WHAT TO DO » Read the data, and whenever a line holds the word "sidebar", report that line.

----- DATA FOR THIS EXERCISE

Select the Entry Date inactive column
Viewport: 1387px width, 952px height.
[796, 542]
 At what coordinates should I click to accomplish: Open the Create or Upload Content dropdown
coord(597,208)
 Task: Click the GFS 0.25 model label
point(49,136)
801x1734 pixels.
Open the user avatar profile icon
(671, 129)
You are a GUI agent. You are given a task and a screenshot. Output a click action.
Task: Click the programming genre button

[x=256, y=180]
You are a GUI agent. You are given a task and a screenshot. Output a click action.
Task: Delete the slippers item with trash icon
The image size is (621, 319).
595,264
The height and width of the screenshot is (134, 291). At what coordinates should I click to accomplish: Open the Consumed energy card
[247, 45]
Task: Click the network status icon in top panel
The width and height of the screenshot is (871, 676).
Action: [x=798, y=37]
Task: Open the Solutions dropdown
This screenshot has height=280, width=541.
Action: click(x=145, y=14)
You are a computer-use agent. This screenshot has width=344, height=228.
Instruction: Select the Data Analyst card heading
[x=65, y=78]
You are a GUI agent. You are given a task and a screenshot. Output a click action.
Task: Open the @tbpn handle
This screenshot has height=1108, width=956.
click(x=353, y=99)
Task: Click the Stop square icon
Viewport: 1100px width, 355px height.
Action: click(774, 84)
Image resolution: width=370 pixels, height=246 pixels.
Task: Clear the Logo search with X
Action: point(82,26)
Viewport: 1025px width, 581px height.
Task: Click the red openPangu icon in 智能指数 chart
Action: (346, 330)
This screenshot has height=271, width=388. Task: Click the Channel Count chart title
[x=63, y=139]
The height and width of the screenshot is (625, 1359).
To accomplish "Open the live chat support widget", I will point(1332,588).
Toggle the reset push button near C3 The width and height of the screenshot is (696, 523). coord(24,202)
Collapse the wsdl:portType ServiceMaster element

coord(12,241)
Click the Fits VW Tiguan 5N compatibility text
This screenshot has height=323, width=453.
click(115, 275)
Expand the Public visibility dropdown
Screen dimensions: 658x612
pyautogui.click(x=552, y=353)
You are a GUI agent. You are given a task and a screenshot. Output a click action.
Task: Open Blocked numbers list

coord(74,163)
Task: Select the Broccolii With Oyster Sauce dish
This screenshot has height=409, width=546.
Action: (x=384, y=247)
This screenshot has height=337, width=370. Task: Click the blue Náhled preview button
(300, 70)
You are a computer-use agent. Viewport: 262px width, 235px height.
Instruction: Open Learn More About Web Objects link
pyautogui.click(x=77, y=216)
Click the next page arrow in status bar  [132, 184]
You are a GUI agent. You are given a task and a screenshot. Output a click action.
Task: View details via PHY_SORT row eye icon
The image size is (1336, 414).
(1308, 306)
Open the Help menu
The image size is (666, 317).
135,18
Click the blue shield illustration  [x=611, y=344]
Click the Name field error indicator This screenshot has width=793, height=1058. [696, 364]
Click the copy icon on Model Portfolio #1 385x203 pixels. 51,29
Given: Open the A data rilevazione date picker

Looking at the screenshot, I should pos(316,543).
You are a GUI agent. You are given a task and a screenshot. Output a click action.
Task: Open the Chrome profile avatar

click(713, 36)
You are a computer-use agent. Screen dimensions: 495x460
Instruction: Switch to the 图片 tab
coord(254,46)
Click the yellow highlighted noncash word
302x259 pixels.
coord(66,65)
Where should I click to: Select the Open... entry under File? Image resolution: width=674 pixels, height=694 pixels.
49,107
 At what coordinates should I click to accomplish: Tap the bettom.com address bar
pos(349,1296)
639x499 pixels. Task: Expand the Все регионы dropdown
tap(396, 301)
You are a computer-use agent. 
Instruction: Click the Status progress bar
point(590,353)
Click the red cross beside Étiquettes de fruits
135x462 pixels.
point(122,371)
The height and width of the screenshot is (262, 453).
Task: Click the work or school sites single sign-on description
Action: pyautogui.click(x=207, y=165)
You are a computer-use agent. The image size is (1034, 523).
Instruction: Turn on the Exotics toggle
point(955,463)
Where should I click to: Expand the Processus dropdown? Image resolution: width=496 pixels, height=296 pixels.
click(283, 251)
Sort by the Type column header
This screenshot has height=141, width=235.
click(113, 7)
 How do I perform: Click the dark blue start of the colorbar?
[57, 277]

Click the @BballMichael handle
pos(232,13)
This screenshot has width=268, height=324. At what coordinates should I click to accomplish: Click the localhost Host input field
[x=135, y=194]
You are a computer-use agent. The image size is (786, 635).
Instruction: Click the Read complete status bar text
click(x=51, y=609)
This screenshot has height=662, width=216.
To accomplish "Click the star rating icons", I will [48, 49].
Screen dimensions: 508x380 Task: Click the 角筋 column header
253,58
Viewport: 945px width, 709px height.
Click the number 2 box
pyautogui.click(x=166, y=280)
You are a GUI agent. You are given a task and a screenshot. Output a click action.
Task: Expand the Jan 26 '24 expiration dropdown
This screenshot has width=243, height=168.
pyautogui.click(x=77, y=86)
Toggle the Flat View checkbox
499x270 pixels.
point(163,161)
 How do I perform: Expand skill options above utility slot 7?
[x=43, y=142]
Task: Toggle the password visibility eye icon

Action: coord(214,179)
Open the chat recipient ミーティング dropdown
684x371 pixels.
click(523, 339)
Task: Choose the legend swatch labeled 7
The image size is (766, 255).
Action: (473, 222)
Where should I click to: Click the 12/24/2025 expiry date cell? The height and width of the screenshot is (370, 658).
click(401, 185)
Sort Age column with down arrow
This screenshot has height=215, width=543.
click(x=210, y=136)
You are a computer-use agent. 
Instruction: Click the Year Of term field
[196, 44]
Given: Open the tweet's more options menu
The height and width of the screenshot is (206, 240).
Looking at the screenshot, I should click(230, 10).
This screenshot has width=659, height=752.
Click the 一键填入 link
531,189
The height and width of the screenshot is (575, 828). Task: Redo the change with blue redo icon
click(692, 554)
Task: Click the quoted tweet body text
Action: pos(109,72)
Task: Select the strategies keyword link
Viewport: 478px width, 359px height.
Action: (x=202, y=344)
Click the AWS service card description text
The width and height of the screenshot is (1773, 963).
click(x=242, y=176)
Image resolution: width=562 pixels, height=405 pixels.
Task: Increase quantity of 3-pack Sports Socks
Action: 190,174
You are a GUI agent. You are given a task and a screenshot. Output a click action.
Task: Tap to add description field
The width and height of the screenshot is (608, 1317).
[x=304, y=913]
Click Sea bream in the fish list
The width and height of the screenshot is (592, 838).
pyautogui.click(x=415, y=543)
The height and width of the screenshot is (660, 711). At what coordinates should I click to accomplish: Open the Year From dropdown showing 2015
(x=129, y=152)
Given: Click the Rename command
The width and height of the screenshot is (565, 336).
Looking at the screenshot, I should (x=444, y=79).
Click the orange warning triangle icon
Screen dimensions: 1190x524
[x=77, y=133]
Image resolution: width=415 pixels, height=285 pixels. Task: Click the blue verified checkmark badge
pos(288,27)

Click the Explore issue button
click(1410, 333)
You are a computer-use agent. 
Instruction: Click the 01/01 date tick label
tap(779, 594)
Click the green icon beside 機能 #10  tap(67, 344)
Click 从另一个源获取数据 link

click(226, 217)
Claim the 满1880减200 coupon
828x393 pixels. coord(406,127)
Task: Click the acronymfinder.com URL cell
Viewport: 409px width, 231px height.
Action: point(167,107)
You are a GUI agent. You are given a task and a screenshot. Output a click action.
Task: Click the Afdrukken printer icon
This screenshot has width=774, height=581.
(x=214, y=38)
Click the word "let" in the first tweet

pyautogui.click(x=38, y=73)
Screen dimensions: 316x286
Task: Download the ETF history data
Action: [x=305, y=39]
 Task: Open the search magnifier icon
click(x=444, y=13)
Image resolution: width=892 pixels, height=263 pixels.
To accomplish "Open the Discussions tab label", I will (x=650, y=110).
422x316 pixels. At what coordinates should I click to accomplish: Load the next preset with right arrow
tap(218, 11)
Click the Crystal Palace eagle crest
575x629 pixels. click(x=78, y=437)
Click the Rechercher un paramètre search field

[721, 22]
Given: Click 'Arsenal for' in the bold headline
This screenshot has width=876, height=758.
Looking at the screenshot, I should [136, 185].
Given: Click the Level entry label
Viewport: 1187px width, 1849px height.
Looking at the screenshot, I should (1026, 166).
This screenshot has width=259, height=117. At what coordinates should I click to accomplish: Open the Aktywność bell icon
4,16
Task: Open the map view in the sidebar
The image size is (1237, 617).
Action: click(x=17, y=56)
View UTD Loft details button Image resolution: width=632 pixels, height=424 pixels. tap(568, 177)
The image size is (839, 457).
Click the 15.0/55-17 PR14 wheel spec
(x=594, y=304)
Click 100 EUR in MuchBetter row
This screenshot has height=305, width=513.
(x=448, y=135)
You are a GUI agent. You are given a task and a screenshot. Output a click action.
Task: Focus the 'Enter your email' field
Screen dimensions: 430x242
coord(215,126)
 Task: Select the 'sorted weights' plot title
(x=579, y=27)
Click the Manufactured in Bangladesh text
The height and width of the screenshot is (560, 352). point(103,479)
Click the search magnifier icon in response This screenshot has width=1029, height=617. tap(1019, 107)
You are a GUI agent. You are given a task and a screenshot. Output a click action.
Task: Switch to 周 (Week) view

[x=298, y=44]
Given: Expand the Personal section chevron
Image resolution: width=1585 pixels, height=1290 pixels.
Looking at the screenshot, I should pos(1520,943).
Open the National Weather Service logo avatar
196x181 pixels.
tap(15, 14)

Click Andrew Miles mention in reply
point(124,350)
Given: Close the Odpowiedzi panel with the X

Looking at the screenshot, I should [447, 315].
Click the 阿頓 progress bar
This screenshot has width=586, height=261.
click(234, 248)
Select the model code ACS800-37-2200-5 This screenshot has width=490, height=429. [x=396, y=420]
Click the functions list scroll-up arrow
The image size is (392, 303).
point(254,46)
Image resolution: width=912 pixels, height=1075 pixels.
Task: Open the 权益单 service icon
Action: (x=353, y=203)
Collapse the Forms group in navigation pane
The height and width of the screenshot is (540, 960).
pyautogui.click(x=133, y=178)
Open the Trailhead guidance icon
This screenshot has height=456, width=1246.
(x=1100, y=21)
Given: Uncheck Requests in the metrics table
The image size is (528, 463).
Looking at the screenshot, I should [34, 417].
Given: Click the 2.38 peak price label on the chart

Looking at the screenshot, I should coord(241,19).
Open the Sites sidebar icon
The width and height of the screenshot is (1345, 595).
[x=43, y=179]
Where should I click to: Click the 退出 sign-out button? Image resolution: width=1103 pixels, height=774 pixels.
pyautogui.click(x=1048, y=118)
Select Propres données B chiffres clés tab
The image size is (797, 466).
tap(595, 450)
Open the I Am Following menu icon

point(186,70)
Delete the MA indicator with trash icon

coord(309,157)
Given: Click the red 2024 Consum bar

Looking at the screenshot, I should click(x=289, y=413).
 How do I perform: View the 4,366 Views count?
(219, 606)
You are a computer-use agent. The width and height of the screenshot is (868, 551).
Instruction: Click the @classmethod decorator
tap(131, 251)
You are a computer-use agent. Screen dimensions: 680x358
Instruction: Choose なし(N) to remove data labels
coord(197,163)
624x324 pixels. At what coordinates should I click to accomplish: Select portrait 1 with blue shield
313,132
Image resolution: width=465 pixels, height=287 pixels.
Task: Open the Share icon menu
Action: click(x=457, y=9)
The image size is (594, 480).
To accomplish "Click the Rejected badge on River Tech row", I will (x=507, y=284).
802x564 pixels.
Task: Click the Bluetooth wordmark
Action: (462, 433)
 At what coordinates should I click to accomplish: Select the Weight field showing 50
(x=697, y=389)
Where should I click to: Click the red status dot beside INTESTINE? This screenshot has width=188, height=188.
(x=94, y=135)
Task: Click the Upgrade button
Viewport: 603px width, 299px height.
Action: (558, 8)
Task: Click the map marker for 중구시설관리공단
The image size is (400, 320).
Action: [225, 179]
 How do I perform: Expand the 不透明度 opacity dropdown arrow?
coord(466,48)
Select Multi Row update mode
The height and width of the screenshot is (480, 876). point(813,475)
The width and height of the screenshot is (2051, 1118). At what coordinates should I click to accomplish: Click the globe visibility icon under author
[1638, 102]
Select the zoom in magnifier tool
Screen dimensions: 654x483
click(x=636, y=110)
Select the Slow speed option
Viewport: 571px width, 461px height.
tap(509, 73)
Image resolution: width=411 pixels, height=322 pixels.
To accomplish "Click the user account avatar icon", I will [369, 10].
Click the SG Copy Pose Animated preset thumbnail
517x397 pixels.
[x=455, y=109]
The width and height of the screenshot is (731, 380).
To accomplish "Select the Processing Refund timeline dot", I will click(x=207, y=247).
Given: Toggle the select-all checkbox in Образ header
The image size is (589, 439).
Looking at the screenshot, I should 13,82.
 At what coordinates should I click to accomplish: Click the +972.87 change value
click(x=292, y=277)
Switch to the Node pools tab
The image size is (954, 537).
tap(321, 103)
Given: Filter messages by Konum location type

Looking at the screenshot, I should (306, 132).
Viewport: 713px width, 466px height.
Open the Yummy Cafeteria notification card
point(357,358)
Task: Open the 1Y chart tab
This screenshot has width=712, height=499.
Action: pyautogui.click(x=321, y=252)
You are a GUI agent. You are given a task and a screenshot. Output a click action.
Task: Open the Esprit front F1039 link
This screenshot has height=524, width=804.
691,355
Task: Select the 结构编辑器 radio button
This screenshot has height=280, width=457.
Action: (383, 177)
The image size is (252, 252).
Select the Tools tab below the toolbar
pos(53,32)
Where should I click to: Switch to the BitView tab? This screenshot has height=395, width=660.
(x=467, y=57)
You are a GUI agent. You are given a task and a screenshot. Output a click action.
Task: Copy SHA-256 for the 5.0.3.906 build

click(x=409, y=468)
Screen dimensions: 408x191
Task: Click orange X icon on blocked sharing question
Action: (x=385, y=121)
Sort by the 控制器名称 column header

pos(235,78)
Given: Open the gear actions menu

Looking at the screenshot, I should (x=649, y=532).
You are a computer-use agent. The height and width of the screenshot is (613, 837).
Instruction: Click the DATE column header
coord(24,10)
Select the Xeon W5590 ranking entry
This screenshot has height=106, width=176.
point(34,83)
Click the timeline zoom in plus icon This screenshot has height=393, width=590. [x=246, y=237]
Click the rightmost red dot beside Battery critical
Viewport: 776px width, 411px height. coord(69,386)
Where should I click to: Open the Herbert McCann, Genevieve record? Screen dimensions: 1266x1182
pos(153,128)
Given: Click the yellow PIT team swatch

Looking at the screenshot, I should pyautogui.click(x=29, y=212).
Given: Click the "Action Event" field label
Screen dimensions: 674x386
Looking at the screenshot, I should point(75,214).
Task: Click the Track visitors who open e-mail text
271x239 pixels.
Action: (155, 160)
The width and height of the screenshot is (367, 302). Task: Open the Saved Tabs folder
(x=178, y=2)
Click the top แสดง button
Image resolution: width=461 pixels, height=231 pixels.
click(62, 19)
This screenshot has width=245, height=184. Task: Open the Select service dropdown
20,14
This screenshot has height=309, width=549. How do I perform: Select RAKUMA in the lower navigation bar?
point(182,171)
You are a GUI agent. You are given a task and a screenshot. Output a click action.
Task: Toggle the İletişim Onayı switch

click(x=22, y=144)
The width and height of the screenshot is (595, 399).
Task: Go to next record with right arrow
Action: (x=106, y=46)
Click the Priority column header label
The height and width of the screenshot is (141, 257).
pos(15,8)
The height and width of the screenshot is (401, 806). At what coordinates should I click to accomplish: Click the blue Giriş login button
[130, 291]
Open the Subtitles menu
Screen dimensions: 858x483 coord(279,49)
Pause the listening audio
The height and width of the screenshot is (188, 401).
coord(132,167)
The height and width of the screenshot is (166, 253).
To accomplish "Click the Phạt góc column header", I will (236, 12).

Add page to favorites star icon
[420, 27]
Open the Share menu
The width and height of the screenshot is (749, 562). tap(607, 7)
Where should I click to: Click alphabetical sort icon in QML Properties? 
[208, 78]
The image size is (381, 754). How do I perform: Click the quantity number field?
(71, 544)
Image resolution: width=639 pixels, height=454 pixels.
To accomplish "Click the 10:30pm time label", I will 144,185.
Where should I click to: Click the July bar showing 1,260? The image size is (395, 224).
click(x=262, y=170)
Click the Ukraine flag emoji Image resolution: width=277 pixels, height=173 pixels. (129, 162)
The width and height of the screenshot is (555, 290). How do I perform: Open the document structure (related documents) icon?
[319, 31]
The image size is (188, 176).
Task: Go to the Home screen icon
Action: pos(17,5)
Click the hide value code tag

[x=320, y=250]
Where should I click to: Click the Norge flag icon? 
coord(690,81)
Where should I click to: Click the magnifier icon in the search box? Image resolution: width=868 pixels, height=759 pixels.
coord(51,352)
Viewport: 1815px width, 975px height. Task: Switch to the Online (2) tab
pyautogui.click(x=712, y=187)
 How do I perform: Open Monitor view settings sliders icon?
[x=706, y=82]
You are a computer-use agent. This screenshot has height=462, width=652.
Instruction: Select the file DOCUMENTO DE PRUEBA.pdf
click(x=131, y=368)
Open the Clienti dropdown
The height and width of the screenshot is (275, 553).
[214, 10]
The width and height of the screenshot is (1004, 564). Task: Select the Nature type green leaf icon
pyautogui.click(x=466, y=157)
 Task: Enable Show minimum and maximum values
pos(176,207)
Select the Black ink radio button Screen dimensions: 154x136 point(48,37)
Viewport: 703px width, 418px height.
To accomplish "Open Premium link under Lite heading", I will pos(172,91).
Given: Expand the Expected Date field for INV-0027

----------

SOLUTION TO THE EXERCISE »
Task: Open the map view in the sidebar
Open the Sites sidebar icon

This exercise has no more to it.